The examination of spatial reference memory capabilities in the same animals during place trials (submerged platform, fixed location different from that used in the visual platform trials), revealed that female, but not male, rats exposed to GA showed significant slowing of acquisition rates in terms of the escape path length (Fig. 2a and b) and the time to the platform (Fig. 2c and d); it was not until the very end of training (Day 9) that GA-treated females (b and d) improved and performed similarly to controls. PPX treatment offered significant protection of cognitive function; females treated with PPX+GA performed much like sham controls throughout the testing period (P>0.05) (b and d). As GA-treated males did not show significantly impaired performance (a and c) (except on escape path length during the third block of trials), the protective effect of PPX on place trials in males was less impressive. PPX only animals behaved much like controls (n=9 males and 10 females; data not shown).
Fig 2.
Neonatal anaesthesia exposure has a long-lasting effect on spatial reference learning that is sex-specific and preventable by timely treatment with PPX. Male (a and c) and female (b and d) rats were tested at 5–7 months of age for their ability to learn the location of a submerged (not visible) platform during place trials. We used escape path length (a and b) and time to escape to the platform (c and d) as two main measures of spatial reference learning. Male rats exposed to GA showed no signs of impaired acquisition rates in terms of the escape path length (except during the third block of trials, *P<0.05) (a) or the time to escape to the platform (c). Spatial learning of PPX+GA male rats was indistinguishable from controls. Female rats exposed to GA showed significant slowing of acquisition rates in terms of the escape path length (b) and the time to the platform (d) (*P<0.05; **P<0.01; and ***P<0.001). It took GA-treated animals until the end of training (ninth block of trials) to perform similarly to controls. Females treated with PPX+GA performed much like sham controls throughout the testing period (P>0.05) (b and d). The timing of the probe trials after the last place trials is indicated in blocks 5 and 10. (The number of animals in each experimental group and for each sex is indicated in the graphs.) PPX only animals behaved much like controls (n=9 males and 10 females; data not shown).
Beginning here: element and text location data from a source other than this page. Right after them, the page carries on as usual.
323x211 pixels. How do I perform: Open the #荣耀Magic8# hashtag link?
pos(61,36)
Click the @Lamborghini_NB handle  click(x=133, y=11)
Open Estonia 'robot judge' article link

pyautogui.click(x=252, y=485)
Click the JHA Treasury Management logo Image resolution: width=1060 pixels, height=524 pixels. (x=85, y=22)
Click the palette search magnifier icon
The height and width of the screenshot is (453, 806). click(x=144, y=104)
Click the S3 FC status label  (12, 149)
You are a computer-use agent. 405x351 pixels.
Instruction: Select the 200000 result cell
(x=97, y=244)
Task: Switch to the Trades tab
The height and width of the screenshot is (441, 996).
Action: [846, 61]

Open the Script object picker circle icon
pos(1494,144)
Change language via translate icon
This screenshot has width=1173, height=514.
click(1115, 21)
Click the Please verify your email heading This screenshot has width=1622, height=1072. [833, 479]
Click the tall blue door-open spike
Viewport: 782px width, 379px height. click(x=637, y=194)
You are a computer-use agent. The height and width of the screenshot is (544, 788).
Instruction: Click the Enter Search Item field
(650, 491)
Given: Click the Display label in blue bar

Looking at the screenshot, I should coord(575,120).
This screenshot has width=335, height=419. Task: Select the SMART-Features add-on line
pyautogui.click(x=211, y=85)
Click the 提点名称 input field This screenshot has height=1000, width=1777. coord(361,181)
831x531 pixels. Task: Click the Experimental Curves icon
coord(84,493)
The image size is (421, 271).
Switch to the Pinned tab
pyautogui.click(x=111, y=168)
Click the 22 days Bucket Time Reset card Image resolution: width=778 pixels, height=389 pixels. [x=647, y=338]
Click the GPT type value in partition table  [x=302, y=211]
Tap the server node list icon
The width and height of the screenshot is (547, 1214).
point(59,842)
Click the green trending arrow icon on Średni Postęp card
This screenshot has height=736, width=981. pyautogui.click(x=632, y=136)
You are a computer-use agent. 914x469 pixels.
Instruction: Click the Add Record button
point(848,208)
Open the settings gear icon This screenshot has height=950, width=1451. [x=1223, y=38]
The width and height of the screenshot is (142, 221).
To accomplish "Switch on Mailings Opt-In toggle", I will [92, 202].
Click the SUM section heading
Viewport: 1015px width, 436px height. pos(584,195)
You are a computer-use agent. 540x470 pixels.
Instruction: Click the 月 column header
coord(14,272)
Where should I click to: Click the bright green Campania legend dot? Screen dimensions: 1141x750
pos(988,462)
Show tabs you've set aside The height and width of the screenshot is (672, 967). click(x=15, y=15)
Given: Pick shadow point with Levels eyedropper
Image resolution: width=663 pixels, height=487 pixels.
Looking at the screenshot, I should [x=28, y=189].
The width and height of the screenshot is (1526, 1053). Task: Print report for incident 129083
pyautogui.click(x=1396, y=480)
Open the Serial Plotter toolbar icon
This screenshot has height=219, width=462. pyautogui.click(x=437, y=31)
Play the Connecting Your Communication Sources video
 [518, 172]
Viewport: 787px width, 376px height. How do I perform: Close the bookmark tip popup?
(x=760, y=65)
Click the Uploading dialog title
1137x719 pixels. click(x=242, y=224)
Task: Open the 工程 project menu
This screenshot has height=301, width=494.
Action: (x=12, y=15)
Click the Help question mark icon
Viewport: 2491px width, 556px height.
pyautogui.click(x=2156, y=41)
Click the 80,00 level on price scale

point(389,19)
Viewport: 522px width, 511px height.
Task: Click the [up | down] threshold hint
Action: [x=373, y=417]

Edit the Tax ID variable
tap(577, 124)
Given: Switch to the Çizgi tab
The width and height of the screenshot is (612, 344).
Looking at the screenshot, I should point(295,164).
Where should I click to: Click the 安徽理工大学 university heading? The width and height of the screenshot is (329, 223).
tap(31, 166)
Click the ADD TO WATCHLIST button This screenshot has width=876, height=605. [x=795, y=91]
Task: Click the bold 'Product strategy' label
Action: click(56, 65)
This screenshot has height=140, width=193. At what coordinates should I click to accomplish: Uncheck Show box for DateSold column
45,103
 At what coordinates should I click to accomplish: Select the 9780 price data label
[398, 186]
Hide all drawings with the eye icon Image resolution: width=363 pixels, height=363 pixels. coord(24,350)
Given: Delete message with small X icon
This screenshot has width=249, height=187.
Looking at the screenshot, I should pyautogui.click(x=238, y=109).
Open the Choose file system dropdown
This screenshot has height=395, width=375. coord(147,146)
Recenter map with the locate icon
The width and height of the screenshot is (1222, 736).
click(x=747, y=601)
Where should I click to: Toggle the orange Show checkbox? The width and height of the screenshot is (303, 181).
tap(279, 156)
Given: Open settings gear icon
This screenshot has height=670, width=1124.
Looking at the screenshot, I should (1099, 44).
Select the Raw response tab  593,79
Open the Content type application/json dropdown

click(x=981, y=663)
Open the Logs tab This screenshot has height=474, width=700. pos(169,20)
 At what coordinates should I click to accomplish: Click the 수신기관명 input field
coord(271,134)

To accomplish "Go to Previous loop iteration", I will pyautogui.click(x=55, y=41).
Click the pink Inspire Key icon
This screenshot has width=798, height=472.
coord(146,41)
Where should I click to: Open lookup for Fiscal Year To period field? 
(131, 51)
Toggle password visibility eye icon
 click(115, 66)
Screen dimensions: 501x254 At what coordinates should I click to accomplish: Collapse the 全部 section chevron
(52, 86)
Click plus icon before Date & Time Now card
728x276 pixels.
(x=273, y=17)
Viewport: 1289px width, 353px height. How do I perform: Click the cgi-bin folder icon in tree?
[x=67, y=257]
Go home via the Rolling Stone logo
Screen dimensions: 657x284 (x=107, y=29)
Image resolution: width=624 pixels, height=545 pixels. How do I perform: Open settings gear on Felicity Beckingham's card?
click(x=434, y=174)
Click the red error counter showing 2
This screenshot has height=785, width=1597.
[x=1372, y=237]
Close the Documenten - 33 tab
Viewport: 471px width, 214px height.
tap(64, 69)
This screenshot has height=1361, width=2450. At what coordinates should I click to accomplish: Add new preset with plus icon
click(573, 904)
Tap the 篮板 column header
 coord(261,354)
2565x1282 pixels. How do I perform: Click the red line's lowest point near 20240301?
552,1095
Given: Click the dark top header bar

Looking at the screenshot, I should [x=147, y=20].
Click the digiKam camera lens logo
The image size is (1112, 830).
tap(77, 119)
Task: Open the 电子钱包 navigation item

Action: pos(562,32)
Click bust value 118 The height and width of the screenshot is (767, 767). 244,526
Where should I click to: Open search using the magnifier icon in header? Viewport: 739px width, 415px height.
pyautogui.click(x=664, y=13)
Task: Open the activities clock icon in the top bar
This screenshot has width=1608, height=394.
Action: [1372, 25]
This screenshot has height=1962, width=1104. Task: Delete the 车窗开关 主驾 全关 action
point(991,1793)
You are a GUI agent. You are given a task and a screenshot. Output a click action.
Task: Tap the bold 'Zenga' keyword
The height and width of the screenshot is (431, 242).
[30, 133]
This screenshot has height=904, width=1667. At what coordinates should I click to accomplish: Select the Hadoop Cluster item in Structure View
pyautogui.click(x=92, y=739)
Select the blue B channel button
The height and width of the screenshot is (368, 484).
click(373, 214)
To assess memory retention, we used probe trials wherein the submerged platform was removed from the pool (after the last place trials—after blocks four and nine as indicated in Fig. 2). Hence, the animals were forced to rely on learned visual cues to find the quadrant where the platform had been (target quadrant). Both male and female GA-treated rats demonstrated impaired memory retention performance compared with sham controls (Fig. 3). Control male (a) and female rats (b) spent significantly more time during the second probe trial in the target quadrant (P<0.01) and significantly more time in the target quadrant compared with other three quadrants (P<0.001), which suggests a significant level of spatial memory retention. GA-treated male (c) and female (d) animals had no preference for any quadrant in the first or second probe trials despite previous training. Their behaviour could be described best as aimless swimming from one quadrant to another, suggesting a complete lack of retention and learning. In male (e) and female (f) animals exposed to GA+PPX treatment, there was an improvement in the memory retention shown as significantly more time spent in the target quadrant during the second probe trial (females, P<0.05) and significantly more time in the target quadrant compared with the other three quadrants (males, P<0.001; females, P<0.05), thus displaying learning behaviour that resembled sham control animals. PPX only animals behaved much like controls (n = 9 males and 10 females; data not shown).
Fig 3.
Neonatal anaesthesia exposure has long-lasting effect on retention in both sexes and was preventable by timely treatment with PPX. Retention was examined using probe trials where animals were forced to rely on learned visual cues to find the quadrant where the platform had been (target quadrant). Control male (a) and female rats (b) spent significantly more time during the second probe trial in the target quadrant (**P<0.01) and significantly more time in the target quadrant compared with the other three quadrants (***P<0.001). GA-treated male (c) and female (d) animals had no preference for any of the quadrants in the first or second probe trials despite previous training. GA+PPX-treated male (e) and female (f) animals spent significantly more time in the target quadrant during the second probe trial (females, *P<0.05) and significantly more time in the target quadrant compared with the other three quadrants [(e) males, ***P<0.001; (f) females, *P<0.05]. This behaviour was very similar to that of sham controls. The number of animals in each experimental group and for each gender is indicated in the graphs. PPX only animals behaved much like controls (n=9 males and 10 females; data not shown).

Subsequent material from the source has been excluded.